(Set problem a)
From the listing below, reproduce verbatim the lines starting at the one containing "Open the filter Bu" and ending at the one containing "(x=538, y=221)", with both of those lines included.

(Page)
▼
Lime Light
- Address: 1254 Stanley Street Montreal Canada
- Owner: Yvon Lafrance
- Type: Nightclub and discotheque

Construction
- Opened: 7 September 1973
- Closed: 17 June 1990
- Reopened: 1997

= Limelight (Montreal) =

Former nightclub in Montreal, Quebec

Lime Light, also written Le Lime Light or simply Limelight, was a nightclub and discotheque in Montreal, Quebec, Canada. Located on Stanley Street in downtown Montreal, the club became one of the best-known venues of the city's disco era during the 1970s and early 1980s.

The club was known for disco music, celebrity clientele, elaborate lighting systems, and its role in Montreal nightlife culture. DJ Robert Ouimet was the club's best-known resident DJ and became one of the most recognized disco DJs in North America during the period.

==History==

Lime Light opened on 7 September 1973 at 1254 Stanley Street in downtown Montreal. The club was founded by Yvon Lafrance after visits to New York nightlife venues during the early 1970s.

The name was inspired by Charlie Chaplin's 1952 film Limelight. Lafrance later stated that he wanted to create a club focused on music, atmosphere, lighting, and sound quality rather than traditional cabaret entertainment.
▲
(Material provided)
▼
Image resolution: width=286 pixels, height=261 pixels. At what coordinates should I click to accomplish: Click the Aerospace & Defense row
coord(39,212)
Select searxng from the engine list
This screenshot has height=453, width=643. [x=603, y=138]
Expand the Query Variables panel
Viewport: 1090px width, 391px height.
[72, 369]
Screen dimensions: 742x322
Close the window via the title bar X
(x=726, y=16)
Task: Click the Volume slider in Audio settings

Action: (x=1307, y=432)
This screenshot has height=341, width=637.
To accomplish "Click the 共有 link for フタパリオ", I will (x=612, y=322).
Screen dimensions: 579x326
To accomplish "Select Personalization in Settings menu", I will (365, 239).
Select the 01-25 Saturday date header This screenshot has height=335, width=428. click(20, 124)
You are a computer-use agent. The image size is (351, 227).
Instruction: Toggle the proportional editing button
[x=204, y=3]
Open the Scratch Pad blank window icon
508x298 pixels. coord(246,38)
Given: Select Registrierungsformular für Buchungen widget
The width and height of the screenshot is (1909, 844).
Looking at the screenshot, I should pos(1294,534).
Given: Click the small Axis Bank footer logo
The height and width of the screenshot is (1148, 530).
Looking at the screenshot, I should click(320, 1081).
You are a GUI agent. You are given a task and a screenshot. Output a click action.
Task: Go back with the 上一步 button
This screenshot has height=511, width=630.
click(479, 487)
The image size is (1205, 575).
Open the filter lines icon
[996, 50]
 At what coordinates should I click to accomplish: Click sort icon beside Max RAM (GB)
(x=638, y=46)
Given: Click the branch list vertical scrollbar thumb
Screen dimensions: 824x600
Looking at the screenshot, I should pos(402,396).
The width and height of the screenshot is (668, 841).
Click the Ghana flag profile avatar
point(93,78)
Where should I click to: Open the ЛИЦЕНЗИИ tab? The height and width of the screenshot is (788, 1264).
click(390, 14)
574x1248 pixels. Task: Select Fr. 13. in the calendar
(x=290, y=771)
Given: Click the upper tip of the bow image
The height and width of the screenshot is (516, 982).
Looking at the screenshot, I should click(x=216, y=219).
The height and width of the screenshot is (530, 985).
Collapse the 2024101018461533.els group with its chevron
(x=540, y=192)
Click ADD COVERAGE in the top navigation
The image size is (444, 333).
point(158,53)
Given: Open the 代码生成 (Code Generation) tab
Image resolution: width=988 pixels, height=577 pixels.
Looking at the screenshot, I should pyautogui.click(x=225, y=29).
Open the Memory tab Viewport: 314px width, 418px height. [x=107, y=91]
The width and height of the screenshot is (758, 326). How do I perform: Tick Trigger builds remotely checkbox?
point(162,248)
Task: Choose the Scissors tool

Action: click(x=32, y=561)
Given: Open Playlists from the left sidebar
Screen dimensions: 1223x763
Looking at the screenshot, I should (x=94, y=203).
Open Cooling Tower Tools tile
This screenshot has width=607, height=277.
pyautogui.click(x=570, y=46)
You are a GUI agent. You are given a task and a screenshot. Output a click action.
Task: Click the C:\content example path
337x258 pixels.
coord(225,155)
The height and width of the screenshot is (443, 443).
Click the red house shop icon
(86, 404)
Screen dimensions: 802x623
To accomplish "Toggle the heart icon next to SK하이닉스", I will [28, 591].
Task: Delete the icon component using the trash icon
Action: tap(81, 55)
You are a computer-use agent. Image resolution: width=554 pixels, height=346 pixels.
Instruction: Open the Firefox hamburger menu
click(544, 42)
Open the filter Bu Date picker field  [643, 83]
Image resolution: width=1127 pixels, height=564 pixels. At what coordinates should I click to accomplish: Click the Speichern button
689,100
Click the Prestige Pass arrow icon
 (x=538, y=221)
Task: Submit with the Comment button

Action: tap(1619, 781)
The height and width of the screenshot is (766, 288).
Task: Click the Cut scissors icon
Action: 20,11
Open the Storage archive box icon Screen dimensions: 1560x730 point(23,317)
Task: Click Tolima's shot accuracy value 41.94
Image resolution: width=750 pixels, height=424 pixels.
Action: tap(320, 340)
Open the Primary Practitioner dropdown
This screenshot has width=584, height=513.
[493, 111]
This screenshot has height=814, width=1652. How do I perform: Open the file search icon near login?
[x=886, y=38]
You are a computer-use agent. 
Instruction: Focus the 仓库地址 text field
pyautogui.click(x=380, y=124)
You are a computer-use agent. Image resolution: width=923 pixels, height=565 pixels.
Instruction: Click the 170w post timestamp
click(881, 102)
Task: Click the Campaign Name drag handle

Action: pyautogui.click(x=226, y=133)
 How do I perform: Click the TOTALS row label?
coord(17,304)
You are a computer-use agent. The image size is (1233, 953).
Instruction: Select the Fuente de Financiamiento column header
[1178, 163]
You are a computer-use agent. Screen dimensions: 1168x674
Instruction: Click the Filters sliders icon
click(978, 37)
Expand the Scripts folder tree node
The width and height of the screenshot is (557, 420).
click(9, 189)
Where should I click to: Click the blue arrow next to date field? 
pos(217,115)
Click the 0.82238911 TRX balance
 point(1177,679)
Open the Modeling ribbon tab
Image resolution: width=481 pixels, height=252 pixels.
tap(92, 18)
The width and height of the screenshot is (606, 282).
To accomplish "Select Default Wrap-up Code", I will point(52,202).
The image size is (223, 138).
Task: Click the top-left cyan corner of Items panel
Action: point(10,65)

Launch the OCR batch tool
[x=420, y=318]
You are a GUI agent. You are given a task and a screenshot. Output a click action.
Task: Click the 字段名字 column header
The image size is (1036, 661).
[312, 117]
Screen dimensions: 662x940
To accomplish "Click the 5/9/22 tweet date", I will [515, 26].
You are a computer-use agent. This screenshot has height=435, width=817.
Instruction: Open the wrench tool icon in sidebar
▲
(Set problem b)
Translate this sentence from the nightclub article into French: "The name was inspired by Charlie Chaplin's 1952 film Limelight."

(Complete response a)
Open the filter Bu Date picker field  [643, 83]
Image resolution: width=1127 pixels, height=564 pixels. At what coordinates should I click to accomplish: Click the Speichern button
689,100
Click the Prestige Pass arrow icon
 (x=538, y=221)

(Complete response b)
Le nom a été inspiré par le film Limelight de Charlie Chaplin, sorti en 1952.